> _What is being asked_
Arrange the entries from the line with "Select the Breaded Chicken Cutlet wrap" up to and including the line with "coord(533,43)" as a Markdown table with the columns Row and Entry line, one line per row, leaving out blank lines.

> _Exercise material_
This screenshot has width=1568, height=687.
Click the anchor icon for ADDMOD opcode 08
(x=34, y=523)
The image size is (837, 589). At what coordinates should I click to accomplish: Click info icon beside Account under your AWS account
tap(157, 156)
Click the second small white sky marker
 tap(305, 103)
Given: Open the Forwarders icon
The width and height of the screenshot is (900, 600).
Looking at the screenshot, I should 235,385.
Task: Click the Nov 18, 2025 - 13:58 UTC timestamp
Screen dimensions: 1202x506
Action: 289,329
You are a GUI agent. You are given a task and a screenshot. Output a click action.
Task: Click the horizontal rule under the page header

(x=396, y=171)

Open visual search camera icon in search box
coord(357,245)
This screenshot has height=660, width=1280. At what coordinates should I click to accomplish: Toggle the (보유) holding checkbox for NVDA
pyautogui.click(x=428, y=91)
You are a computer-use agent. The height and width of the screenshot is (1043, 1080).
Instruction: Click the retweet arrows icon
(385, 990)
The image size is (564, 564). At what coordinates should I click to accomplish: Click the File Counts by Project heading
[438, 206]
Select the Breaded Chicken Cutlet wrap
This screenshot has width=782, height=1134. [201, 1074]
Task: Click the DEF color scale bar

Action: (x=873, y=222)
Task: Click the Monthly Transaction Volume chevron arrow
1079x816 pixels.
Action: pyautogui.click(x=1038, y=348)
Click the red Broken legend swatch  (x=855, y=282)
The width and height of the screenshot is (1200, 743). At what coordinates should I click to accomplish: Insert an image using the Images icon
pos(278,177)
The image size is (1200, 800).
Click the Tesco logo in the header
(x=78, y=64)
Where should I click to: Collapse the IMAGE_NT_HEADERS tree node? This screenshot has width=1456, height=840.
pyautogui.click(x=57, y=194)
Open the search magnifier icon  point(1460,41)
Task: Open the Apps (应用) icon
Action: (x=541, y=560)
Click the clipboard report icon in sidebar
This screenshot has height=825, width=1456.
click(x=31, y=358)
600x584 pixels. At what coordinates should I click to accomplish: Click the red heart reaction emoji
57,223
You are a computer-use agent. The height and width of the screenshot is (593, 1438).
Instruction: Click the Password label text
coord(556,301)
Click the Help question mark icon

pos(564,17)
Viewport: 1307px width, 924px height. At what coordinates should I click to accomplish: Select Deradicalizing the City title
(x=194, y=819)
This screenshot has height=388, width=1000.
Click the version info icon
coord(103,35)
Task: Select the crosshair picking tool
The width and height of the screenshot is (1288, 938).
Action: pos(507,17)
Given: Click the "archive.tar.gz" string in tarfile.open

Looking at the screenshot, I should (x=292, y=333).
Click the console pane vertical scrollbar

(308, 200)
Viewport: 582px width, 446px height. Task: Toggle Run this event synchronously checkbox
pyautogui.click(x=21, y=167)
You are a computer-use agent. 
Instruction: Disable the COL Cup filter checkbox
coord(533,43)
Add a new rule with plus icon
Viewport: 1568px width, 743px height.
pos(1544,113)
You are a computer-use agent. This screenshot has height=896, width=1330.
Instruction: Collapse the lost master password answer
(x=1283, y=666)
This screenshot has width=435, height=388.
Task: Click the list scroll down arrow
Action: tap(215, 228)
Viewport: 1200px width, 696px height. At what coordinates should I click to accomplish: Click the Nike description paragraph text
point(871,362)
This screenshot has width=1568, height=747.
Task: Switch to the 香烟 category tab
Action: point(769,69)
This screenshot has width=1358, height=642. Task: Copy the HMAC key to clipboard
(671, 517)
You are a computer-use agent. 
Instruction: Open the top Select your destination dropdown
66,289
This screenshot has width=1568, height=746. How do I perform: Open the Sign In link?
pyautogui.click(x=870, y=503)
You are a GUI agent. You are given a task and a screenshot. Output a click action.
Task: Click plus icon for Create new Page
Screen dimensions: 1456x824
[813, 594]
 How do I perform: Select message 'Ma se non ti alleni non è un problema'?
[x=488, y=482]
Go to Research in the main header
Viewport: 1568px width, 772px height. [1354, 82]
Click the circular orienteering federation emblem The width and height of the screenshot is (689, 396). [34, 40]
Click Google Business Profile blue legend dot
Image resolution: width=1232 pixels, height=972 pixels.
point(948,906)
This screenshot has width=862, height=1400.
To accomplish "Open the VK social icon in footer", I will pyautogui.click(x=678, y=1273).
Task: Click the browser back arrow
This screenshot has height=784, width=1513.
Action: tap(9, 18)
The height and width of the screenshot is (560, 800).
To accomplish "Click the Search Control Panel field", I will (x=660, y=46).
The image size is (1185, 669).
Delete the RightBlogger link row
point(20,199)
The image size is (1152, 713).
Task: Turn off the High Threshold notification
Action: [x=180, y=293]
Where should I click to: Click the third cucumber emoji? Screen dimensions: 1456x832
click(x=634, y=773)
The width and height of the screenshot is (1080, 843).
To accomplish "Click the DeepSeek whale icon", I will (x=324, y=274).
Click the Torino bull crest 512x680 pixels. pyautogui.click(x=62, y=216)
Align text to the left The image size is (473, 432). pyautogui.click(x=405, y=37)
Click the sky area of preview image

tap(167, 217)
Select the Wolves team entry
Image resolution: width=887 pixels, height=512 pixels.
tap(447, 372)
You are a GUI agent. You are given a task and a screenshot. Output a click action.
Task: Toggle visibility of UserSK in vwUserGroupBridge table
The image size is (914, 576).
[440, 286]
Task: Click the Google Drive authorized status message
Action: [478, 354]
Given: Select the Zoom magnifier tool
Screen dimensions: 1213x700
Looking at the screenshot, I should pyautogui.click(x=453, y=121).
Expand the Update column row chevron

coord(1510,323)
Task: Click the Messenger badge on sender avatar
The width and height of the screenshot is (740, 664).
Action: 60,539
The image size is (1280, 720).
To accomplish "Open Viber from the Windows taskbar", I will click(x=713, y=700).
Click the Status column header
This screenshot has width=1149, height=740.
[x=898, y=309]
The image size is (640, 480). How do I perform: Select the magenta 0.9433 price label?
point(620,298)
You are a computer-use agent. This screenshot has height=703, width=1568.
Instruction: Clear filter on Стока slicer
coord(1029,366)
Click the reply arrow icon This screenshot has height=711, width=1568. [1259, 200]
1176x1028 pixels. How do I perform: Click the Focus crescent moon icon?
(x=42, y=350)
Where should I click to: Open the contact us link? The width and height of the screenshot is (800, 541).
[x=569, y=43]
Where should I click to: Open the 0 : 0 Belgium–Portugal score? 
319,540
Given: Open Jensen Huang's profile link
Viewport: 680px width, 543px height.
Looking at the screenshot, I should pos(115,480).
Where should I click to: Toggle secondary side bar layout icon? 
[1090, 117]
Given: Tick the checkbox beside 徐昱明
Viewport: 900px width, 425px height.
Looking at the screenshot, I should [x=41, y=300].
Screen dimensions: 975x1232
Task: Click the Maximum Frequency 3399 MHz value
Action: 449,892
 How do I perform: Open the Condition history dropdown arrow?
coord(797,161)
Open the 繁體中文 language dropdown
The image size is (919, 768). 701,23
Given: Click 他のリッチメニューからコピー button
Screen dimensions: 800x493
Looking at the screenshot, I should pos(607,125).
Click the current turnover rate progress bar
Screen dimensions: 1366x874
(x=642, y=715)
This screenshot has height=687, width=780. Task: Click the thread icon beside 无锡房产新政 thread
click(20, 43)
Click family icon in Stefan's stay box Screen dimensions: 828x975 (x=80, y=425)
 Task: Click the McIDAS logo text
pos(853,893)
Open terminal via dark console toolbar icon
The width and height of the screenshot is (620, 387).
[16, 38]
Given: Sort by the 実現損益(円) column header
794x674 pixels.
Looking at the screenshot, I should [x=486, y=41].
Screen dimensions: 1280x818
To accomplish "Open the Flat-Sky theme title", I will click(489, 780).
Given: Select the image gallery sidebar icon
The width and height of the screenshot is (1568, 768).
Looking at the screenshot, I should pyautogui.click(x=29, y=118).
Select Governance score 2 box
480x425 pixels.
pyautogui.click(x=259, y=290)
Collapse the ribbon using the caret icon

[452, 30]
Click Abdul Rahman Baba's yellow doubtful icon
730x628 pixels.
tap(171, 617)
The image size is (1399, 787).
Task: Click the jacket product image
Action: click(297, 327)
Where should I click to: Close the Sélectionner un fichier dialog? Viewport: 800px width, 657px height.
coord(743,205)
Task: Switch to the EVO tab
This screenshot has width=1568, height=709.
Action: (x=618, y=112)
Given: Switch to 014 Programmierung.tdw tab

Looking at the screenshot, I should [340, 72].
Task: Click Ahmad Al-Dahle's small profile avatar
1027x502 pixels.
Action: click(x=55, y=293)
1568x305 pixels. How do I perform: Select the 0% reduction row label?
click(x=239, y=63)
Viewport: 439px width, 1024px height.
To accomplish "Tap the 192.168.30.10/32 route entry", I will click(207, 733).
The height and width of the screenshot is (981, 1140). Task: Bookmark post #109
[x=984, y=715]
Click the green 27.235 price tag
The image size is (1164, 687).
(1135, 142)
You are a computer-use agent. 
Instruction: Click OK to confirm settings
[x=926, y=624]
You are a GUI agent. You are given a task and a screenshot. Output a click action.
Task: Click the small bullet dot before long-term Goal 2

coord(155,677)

> _Solution below_
| Row | Entry line |
|---|---|
| 1 | Select the Breaded Chicken Cutlet wrap |
| 2 | This screenshot has width=782, height=1134. [201, 1074] |
| 3 | Task: Click the DEF color scale bar |
| 4 | Action: (x=873, y=222) |
| 5 | Task: Click the Monthly Transaction Volume chevron arrow |
| 6 | 1079x816 pixels. |
| 7 | Action: pyautogui.click(x=1038, y=348) |
| 8 | Click the red Broken legend swatch  (x=855, y=282) |
| 9 | The width and height of the screenshot is (1200, 743). At what coordinates should I click to accomplish: Insert an image using the Images icon |
| 10 | pos(278,177) |
| 11 | The image size is (1200, 800). |
| 12 | Click the Tesco logo in the header |
| 13 | (x=78, y=64) |
| 14 | Where should I click to: Collapse the IMAGE_NT_HEADERS tree node? This screenshot has width=1456, height=840. |
| 15 | pyautogui.click(x=57, y=194) |
| 16 | Open the search magnifier icon  point(1460,41) |
| 17 | Task: Open the Apps (应用) icon |
| 18 | Action: (x=541, y=560) |
| 19 | Click the clipboard report icon in sidebar |
| 20 | This screenshot has height=825, width=1456. |
| 21 | click(x=31, y=358) |
| 22 | 600x584 pixels. At what coordinates should I click to accomplish: Click the red heart reaction emoji |
| 23 | 57,223 |
| 24 | You are a computer-use agent. The height and width of the screenshot is (593, 1438). |
| 25 | Instruction: Click the Password label text |
| 26 | coord(556,301) |
| 27 | Click the Help question mark icon |
| 28 | pos(564,17) |
| 29 | Viewport: 1307px width, 924px height. At what coordinates should I click to accomplish: Select Deradicalizing the City title |
| 30 | (x=194, y=819) |
| 31 | This screenshot has height=388, width=1000. |
| 32 | Click the version info icon |
| 33 | coord(103,35) |
| 34 | Task: Select the crosshair picking tool |
| 35 | The width and height of the screenshot is (1288, 938). |
| 36 | Action: pos(507,17) |
| 37 | Given: Click the "archive.tar.gz" string in tarfile.open |
| 38 | Looking at the screenshot, I should (x=292, y=333). |
| 39 | Click the console pane vertical scrollbar |
| 40 | (308, 200) |
| 41 | Viewport: 582px width, 446px height. Task: Toggle Run this event synchronously checkbox |
| 42 | pyautogui.click(x=21, y=167) |
| 43 | You are a computer-use agent.  |
| 44 | Instruction: Disable the COL Cup filter checkbox |
| 45 | coord(533,43) |